Nouvelle génération de bus à hydrogène, nouvelle identité visuelle: Safra est entré dans une nouvelle étape de son développement, marquée par une stratégie d’industrialisation des process en vue d’accroître l’attractivité de son offre. Pionnier du bus à hydrogène en France dès 2011, le carrossier albigeois avait abordé le marché avec un véhicule très particulier, doté d’un pack énergie logé à l’arrière du châssis, qui obligeait à disposer une partie des sièges en plateforme et interdisait l’aménagement d’une 3e porte. Proposé en version 2 ou 3 portes avec un plancher bas intégral, le Hycity full H2 s’affranchit de cette contrainte pour mieux répondre aux attentes des exploitants urbains, pour lesquels la capacité et la fluidité des entrées/sorties de voyageurs sont déterminantes. Cette recherche d’optimisation caractérise l’ensemble du véhicule, avec pour objectif une maîtrise des coûts et une fiabilisation des process. La chaîne de traction intègre un essieu motorisé de 2x125 kW ZF, une pile à combustible Symbio de 45 kW, une batterie NMC de 130 kWh, le tout alimenté en hydrogène grâce aux 6 réservoirs Faurecia d’une capacité totale de 35 kg pour une autonomie supérieure à 350 km. Les premières livraisons sont attendues pour 2023, et la version 18 m arrivera sur le marché l’année suivante. En outre, le poste de conduite de conduite a été totalement repensé pour gagner en ergonomie.

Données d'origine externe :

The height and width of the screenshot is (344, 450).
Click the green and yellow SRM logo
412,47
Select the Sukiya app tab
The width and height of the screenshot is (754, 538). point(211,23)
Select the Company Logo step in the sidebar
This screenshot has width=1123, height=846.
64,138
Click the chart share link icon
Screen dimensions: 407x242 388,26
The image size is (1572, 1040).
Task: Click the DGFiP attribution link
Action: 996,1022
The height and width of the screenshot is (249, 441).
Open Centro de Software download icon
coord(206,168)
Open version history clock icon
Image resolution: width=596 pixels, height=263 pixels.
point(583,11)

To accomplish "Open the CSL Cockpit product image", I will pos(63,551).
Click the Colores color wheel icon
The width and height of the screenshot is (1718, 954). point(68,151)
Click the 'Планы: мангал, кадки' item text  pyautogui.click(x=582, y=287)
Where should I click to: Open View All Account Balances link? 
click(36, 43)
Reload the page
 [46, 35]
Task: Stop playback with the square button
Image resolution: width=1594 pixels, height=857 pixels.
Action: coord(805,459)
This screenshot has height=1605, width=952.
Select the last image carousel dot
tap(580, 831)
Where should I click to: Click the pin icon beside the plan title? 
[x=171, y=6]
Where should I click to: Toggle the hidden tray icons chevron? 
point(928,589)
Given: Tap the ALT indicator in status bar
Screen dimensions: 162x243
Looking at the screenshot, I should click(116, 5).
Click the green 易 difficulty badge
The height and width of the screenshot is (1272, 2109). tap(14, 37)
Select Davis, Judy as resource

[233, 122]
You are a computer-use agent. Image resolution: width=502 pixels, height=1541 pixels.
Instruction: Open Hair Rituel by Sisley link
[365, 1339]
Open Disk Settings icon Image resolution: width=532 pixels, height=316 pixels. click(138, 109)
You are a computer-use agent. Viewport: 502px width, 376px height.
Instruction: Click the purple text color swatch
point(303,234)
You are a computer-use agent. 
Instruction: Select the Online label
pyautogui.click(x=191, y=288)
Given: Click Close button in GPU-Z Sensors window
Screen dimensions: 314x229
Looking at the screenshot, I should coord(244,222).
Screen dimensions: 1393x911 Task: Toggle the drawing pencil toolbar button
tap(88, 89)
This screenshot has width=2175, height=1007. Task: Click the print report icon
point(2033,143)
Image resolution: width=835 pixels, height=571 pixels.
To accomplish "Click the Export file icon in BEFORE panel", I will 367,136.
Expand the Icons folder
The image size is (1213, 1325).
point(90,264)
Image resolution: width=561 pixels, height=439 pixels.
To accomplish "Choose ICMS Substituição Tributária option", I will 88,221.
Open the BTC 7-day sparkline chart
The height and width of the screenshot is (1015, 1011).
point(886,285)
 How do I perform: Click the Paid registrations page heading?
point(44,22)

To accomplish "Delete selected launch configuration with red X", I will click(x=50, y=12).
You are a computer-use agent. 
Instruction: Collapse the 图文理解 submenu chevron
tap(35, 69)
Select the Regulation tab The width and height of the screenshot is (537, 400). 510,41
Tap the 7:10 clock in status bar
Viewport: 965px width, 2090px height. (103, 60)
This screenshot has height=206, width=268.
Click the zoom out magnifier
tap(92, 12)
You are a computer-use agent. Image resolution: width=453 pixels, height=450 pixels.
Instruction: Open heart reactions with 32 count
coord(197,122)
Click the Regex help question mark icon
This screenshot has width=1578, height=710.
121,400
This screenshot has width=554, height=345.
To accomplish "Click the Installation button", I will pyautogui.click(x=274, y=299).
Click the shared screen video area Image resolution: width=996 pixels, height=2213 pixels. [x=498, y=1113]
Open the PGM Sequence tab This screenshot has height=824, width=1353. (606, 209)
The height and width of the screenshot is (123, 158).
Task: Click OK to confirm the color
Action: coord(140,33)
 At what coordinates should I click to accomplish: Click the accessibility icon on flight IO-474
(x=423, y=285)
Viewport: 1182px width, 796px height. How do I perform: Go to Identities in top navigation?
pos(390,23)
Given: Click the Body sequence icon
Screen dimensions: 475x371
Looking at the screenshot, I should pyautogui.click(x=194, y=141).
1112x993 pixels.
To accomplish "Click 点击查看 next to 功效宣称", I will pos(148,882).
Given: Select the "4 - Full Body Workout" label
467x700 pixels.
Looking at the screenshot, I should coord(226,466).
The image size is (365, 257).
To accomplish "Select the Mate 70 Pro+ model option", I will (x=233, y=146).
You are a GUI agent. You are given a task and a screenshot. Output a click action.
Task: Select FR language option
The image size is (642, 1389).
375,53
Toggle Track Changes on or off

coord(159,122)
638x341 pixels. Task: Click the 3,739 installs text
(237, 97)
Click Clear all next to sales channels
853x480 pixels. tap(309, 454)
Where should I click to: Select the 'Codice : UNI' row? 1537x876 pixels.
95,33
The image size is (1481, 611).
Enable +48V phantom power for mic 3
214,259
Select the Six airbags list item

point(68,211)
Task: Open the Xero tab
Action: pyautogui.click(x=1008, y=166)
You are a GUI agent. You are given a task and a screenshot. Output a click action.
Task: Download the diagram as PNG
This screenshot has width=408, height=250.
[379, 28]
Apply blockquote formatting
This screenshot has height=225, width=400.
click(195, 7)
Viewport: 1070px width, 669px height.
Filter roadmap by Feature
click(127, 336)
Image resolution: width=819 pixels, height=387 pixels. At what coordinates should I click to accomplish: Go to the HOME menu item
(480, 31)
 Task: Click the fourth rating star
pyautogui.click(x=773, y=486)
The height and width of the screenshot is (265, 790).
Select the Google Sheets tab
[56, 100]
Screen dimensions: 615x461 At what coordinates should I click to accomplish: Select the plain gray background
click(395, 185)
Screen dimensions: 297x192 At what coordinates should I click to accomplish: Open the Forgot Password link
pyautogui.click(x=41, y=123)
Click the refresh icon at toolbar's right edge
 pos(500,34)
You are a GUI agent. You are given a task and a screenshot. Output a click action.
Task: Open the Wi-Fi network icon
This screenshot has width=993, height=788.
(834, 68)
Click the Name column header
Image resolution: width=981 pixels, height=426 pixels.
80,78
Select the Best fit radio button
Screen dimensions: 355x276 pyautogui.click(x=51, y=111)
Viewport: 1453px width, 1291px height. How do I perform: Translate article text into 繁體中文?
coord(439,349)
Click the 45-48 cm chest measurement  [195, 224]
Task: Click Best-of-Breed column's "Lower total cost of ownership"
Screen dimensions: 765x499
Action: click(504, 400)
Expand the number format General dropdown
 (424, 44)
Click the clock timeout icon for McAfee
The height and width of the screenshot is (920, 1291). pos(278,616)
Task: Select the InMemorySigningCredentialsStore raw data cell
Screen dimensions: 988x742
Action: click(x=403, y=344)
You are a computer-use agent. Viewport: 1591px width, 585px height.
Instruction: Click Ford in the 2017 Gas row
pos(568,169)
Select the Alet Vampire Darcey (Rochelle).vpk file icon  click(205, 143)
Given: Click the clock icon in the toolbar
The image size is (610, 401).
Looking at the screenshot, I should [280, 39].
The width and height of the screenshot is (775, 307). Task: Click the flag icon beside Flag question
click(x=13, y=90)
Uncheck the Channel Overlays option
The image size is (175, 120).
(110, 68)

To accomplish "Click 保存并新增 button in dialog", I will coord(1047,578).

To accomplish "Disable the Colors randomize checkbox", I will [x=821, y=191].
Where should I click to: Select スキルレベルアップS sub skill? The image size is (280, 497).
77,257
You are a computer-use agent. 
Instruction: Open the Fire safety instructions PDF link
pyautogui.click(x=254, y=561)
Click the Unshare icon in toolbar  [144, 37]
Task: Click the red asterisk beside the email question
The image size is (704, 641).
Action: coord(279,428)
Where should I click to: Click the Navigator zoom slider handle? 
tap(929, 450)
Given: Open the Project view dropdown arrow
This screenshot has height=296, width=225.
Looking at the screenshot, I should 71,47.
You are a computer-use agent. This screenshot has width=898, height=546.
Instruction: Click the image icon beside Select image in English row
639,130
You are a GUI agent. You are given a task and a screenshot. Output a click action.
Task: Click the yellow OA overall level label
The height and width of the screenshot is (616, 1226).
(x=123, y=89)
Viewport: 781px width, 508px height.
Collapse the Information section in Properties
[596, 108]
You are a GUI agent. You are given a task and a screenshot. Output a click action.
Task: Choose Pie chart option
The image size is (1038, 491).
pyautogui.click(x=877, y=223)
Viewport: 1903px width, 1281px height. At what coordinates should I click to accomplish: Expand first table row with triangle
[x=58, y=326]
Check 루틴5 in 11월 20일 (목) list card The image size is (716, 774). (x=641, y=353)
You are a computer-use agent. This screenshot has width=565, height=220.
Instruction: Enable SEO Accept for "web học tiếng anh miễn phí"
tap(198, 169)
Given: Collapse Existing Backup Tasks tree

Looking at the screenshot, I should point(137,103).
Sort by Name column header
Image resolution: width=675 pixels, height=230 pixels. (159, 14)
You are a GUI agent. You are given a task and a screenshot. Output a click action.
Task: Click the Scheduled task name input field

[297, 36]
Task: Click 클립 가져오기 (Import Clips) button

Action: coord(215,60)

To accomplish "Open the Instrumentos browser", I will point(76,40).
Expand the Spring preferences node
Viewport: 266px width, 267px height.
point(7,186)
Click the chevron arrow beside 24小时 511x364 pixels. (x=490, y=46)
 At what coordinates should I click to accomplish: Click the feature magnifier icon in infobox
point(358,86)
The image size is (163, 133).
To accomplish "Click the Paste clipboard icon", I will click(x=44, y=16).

La levée de fonds de 15 M€ réalisé l’an dernier auprès de Transition Evergreen doit aider l’entreprise tarnaise à «passer à l’échelle», indique son président, Vincent Lemaire. La capacité de production des bus à hydrogène va ainsi passer à 250 véhicules par an à horizon 2025. Pour y parvenir, Safra doit embaucher (70 recrutements en 2021, et 80 en 2022) et structurer grâce à l’arrivée d’un nouveau directeur général, Stéphane Prin. Quant au nouveau directeur commercial, Eric Baleviez, ancien d’Evobus et d’Heuliez, il apporte notamment son expertise de l’urbain. Outre le développement et la conquête de nouveaux marchés, il est chargé de lisser les relations avec les premiers clients, qui ont essuyé les plâtres d’une technologie innovante. Ainsi, l’ensemble des Businova H2 en circulation vont être repris pour être notamment équipés de la nouvelle pile à combustible. Une opération qui leur permettra d’accroître leur niveau de disponibilité, qui devrait ainsi dépasser les 85%, quand la nouvelle génération affiche 90 à 92%. Enfin, Safra poursuit son projet de rétrofit d’autocars pour le compte de la Région Occitanie. 15 véhicules Intouro Mercedes diesel doivent être dotés d’une chaîne de traction électrique alimentée par une pile à combustible à hydrogène : les deux premiers d’ici la fin 2022, le reste l’année suivante. Le défi allie l’ingénierie à la mise à niveau électronique, pour un coût total qui doit rester inférieur à 350 000 €.